"""

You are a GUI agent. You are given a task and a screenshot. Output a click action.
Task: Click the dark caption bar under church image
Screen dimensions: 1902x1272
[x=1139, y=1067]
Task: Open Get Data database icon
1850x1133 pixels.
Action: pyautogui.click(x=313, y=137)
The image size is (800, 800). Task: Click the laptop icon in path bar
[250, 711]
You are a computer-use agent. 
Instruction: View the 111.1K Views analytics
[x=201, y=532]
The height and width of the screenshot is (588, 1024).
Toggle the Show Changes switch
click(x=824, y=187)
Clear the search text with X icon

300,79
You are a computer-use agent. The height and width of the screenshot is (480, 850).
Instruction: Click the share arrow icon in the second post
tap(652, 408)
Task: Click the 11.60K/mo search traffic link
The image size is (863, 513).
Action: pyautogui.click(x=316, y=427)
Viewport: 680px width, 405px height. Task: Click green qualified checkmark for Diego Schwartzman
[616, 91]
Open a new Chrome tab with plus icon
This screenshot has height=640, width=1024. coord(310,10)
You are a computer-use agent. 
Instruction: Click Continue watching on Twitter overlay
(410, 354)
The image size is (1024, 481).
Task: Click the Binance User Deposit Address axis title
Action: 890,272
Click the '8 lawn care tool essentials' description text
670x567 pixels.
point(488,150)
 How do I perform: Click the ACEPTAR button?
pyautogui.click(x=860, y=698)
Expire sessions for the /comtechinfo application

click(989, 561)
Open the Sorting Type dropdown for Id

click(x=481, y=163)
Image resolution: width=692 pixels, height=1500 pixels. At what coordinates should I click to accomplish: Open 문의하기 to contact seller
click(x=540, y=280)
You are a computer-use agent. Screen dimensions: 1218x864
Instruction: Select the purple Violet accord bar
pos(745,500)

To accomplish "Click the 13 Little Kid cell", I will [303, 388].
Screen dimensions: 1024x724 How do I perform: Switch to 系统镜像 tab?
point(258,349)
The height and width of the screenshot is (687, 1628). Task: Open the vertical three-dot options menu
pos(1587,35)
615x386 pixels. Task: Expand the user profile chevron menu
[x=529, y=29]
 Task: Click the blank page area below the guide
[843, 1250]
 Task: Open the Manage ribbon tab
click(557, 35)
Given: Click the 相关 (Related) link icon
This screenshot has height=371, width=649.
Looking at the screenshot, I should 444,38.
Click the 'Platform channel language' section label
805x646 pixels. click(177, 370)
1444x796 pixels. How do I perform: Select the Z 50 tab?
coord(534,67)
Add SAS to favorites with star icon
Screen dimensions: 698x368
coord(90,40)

"""

TASK DESCRIPTION
Reproduce all of the entries word for word. Omit nothing.

RESPONSE BOX
You are a GUI agent. You are given a task and a screenshot. Output a click action.
Task: Click the dark caption bar under church image
Screen dimensions: 1902x1272
[x=1139, y=1067]
Task: Open Get Data database icon
1850x1133 pixels.
Action: pyautogui.click(x=313, y=137)
The image size is (800, 800). Task: Click the laptop icon in path bar
[250, 711]
You are a computer-use agent. 
Instruction: View the 111.1K Views analytics
[x=201, y=532]
The height and width of the screenshot is (588, 1024).
Toggle the Show Changes switch
click(x=824, y=187)
Clear the search text with X icon

300,79
You are a computer-use agent. The height and width of the screenshot is (480, 850).
Instruction: Click the share arrow icon in the second post
tap(652, 408)
Task: Click the 11.60K/mo search traffic link
The image size is (863, 513).
Action: pyautogui.click(x=316, y=427)
Viewport: 680px width, 405px height. Task: Click green qualified checkmark for Diego Schwartzman
[616, 91]
Open a new Chrome tab with plus icon
This screenshot has height=640, width=1024. coord(310,10)
You are a computer-use agent. 
Instruction: Click Continue watching on Twitter overlay
(410, 354)
The image size is (1024, 481).
Task: Click the Binance User Deposit Address axis title
Action: 890,272
Click the '8 lawn care tool essentials' description text
670x567 pixels.
point(488,150)
 How do I perform: Click the ACEPTAR button?
pyautogui.click(x=860, y=698)
Expire sessions for the /comtechinfo application

click(989, 561)
Open the Sorting Type dropdown for Id

click(x=481, y=163)
Image resolution: width=692 pixels, height=1500 pixels. At what coordinates should I click to accomplish: Open 문의하기 to contact seller
click(x=540, y=280)
You are a computer-use agent. Screen dimensions: 1218x864
Instruction: Select the purple Violet accord bar
pos(745,500)

To accomplish "Click the 13 Little Kid cell", I will [303, 388].
Screen dimensions: 1024x724 How do I perform: Switch to 系统镜像 tab?
point(258,349)
The height and width of the screenshot is (687, 1628). Task: Open the vertical three-dot options menu
pos(1587,35)
615x386 pixels. Task: Expand the user profile chevron menu
[x=529, y=29]
 Task: Click the blank page area below the guide
[843, 1250]
 Task: Open the Manage ribbon tab
click(557, 35)
Given: Click the 相关 (Related) link icon
This screenshot has height=371, width=649.
Looking at the screenshot, I should 444,38.
Click the 'Platform channel language' section label
805x646 pixels. click(177, 370)
1444x796 pixels. How do I perform: Select the Z 50 tab?
coord(534,67)
Add SAS to favorites with star icon
Screen dimensions: 698x368
coord(90,40)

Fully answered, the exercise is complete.